● Required action: Pull out every line in the data that has the string "will" in it.

● Material provided:

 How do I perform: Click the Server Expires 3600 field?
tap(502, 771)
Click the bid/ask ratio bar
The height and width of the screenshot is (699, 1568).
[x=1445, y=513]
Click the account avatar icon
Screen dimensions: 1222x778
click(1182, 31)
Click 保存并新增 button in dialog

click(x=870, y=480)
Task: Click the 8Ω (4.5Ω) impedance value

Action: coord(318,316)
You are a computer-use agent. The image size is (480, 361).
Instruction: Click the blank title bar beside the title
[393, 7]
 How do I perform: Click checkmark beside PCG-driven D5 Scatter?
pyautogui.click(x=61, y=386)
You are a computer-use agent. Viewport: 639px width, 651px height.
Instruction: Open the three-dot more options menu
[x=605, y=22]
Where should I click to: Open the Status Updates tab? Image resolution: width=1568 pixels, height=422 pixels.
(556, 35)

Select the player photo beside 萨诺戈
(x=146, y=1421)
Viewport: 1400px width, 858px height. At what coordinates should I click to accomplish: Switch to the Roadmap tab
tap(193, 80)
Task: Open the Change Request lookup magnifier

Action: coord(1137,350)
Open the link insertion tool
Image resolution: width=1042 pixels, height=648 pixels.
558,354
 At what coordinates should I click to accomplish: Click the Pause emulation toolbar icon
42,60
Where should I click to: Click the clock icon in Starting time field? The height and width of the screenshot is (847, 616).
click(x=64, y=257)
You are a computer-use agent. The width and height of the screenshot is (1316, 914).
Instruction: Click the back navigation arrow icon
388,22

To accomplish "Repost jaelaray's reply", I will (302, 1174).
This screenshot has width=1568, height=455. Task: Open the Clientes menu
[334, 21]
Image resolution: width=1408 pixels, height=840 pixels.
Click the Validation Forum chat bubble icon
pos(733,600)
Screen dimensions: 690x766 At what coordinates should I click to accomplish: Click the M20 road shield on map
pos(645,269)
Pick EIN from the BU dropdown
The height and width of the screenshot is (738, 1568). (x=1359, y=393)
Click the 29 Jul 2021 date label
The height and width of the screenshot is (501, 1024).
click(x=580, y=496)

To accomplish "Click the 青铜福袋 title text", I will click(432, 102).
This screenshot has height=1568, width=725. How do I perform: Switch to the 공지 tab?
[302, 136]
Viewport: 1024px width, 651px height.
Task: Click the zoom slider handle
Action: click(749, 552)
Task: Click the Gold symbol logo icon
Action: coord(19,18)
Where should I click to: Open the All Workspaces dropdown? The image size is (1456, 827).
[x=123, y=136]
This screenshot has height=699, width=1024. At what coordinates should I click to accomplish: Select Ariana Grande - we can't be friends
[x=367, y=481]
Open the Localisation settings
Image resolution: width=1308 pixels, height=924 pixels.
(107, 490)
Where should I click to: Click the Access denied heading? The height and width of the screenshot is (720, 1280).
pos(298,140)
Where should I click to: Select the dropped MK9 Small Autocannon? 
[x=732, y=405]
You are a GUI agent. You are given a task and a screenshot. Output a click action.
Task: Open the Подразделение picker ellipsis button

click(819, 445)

● Completed task:
To accomplish "Repost jaelaray's reply", I will (302, 1174).
To accomplish "Click the 青铜福袋 title text", I will click(432, 102).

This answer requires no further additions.